The book introduces a new series featuring the Hat Squad, Minneapolis homicide detectives who are ceremoniously presented with a fedora upon completion of their first successful case. The author kicks things off with the story of recovering alcoholic Noah Webster and former assault victim Eve Wilson.
Noah and Eve have both watched – and lusted after – each other from afar for months in the cop joint where Eve works as a bartender while pursuing her graduate degree in psychology. Noah knows a bar is last place he should be, but he comes in weekly nevertheless to watch Eve, never once making a move – or taking a drink.
When a series of women turn up brutally murdered with each crime scene is staged to look like suicide, the connection between the victims is initially elusive to the police. Eve, however, soon begins to suspect that the tie is an online role-playing game called Shadowland and that all of the victims were participants in her research project into the possible benefits of virtual gaming as a therapeutic tool.
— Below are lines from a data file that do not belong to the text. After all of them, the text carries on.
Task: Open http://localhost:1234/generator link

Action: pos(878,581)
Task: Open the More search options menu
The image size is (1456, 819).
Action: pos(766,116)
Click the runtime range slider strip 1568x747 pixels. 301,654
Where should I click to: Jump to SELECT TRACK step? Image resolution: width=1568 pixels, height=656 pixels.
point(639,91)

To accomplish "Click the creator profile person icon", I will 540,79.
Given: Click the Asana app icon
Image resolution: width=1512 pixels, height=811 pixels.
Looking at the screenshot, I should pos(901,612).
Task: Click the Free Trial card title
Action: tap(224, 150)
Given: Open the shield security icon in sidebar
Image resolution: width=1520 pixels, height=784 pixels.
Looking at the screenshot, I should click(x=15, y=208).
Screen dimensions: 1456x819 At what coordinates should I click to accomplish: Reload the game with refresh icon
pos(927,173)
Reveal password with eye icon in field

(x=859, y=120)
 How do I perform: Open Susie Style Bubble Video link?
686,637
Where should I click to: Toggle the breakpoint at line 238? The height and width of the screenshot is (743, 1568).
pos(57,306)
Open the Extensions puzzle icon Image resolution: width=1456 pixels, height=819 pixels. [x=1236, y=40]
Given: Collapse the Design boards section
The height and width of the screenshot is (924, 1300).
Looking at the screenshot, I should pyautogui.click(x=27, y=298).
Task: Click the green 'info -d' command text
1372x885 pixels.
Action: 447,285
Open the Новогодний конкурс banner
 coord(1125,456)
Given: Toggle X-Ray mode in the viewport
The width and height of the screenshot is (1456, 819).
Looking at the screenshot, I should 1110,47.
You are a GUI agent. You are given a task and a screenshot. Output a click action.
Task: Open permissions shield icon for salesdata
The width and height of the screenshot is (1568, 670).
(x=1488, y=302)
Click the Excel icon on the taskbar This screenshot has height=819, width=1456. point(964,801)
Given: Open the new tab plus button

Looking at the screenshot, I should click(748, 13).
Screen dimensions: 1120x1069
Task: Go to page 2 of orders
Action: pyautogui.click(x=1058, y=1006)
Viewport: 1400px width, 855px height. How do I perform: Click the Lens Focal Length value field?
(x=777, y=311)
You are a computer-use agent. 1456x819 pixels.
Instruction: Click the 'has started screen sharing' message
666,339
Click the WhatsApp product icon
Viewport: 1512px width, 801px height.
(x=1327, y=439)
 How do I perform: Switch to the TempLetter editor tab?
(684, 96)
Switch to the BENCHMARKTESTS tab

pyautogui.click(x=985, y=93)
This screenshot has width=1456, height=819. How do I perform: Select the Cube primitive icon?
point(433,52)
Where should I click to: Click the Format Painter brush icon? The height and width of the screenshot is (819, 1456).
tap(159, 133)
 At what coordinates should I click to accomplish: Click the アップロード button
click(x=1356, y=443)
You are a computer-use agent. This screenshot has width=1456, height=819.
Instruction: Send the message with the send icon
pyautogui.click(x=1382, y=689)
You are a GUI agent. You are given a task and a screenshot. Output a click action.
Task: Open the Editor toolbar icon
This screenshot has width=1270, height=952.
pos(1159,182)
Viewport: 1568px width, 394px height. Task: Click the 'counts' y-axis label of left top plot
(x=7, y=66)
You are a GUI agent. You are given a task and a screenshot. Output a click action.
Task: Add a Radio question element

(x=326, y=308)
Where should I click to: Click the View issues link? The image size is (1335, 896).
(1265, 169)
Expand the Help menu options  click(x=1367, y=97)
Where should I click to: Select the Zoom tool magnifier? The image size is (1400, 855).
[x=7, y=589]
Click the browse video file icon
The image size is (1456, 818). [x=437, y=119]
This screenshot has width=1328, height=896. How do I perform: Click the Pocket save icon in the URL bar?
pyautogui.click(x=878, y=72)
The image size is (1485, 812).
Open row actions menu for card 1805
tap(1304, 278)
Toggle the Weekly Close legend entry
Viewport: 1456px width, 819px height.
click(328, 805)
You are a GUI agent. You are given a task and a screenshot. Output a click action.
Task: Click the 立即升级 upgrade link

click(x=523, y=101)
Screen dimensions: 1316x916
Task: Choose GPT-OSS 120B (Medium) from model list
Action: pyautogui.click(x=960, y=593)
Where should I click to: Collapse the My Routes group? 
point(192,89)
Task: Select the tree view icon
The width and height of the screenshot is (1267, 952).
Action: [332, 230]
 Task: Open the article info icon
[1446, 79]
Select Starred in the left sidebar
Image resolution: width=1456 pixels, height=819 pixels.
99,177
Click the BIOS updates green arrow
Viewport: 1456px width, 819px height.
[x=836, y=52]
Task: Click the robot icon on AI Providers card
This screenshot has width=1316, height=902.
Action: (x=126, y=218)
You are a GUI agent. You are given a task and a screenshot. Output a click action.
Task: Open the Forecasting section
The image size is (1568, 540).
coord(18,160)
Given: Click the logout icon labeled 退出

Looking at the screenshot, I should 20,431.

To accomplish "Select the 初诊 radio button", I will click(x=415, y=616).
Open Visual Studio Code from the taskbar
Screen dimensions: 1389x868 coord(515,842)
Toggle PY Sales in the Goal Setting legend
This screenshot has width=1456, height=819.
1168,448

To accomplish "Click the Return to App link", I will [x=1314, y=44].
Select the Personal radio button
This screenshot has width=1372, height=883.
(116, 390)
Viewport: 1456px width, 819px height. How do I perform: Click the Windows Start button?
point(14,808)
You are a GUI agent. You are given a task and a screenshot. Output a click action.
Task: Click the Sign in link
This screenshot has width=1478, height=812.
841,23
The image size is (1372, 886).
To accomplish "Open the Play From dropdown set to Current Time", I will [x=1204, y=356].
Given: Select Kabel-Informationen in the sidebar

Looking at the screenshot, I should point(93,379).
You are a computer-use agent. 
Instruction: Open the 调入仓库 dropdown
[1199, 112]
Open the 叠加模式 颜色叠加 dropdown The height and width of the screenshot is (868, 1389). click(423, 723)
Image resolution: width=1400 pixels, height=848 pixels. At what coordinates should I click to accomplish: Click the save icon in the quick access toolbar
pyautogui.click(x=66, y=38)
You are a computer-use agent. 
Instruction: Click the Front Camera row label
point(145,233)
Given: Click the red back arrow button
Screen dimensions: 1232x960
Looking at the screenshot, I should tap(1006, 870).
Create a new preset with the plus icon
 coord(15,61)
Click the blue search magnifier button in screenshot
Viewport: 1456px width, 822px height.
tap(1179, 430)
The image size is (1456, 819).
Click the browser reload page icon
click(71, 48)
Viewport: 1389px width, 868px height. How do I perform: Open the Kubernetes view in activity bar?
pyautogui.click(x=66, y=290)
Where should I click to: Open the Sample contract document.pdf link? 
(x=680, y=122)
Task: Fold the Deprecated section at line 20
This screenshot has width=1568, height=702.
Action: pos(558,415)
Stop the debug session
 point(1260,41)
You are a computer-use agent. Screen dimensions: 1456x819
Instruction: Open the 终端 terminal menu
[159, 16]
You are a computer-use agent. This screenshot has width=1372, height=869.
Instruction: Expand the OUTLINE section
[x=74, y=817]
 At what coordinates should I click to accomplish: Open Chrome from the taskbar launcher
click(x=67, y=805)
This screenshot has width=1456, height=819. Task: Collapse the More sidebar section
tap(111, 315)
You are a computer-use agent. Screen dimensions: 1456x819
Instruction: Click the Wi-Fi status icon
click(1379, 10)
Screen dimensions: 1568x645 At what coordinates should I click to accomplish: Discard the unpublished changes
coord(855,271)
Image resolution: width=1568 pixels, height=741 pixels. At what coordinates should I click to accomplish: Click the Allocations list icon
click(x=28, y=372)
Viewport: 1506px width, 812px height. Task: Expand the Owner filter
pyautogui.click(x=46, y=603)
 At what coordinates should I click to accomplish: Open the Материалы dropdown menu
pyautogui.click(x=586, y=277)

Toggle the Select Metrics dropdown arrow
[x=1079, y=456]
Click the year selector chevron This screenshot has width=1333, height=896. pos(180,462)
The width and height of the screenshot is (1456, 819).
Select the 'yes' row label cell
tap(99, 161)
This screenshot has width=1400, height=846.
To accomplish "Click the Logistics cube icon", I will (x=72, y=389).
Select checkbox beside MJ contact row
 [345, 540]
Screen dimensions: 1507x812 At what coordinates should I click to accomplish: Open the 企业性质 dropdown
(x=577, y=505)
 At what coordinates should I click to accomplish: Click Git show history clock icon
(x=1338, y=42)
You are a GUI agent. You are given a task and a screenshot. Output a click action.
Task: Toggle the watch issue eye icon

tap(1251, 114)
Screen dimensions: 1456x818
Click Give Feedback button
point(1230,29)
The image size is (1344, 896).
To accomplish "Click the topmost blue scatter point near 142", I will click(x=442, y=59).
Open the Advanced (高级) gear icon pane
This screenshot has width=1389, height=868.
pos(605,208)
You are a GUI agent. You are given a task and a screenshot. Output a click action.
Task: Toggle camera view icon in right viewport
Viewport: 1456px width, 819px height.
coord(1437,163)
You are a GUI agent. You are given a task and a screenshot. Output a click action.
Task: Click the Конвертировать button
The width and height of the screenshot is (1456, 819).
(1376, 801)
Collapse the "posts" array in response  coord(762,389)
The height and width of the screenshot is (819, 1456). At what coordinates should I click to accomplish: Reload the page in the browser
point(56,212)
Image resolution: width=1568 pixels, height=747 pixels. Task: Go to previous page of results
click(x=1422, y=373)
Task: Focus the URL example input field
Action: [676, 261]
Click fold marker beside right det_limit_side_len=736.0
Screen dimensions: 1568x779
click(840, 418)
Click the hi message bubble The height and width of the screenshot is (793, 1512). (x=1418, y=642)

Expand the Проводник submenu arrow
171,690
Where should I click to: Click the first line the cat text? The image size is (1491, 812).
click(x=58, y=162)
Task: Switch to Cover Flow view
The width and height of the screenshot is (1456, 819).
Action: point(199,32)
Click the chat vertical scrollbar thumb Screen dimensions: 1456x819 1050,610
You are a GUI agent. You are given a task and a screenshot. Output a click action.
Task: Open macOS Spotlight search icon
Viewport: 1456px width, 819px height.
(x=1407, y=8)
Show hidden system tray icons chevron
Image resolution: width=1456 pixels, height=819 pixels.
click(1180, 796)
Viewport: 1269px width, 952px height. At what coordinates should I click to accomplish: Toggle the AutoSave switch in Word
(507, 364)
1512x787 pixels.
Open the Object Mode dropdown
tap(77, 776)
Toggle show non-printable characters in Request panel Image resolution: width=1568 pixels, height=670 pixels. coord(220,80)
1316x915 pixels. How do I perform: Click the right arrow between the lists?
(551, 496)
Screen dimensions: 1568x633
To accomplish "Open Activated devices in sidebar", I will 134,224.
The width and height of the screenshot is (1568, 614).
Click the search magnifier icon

Like all good police procedurals, there are many twists and turns, and the truth is any more details about the plot just might spoil some of your enjoyment. Suffice it to say that Eve and Noah find themselves working together. The heat turns up. And the killer gets closer and closer.
Both Eve and Noah are real, three-dimensional characters and I liked them both. Truth be told, however, it’s fair to say that for me “wounded” Eve was a bit too “wounded” sometimes. Noah, on the other hand, I loved. He’s a real guy dealing with real issues in the best way he knows how.
As for the suspense, it worked for me. Very well. The killer – and this comes under the category of Don’t Say I Didn’t Warn You – knows enough about each of his victims to stage their deaths by their greatest fears – snakes and being buried alive are just two of the nightmare-inducing examples. Though most of the truly icky stuff takes place off the page, there’s enough there that my worst fears – and that definitely include snakes and being buried alive – were pretty horrifically brought to life.
As for what I didn’t like quite so much, I am not generally the best at guessing the identity of the perp in romantic suspense, but I had it here. Very early on. This didn’t diminish from my enjoyment of the unfolding of the author’s taut story, but I kept expecting twists that just didn’t happen. It was a shade – just a shade – disappointing.
Bottom line? I Can See You served as an excellent Karen Rose starter for me. I’ll definitely be back for more.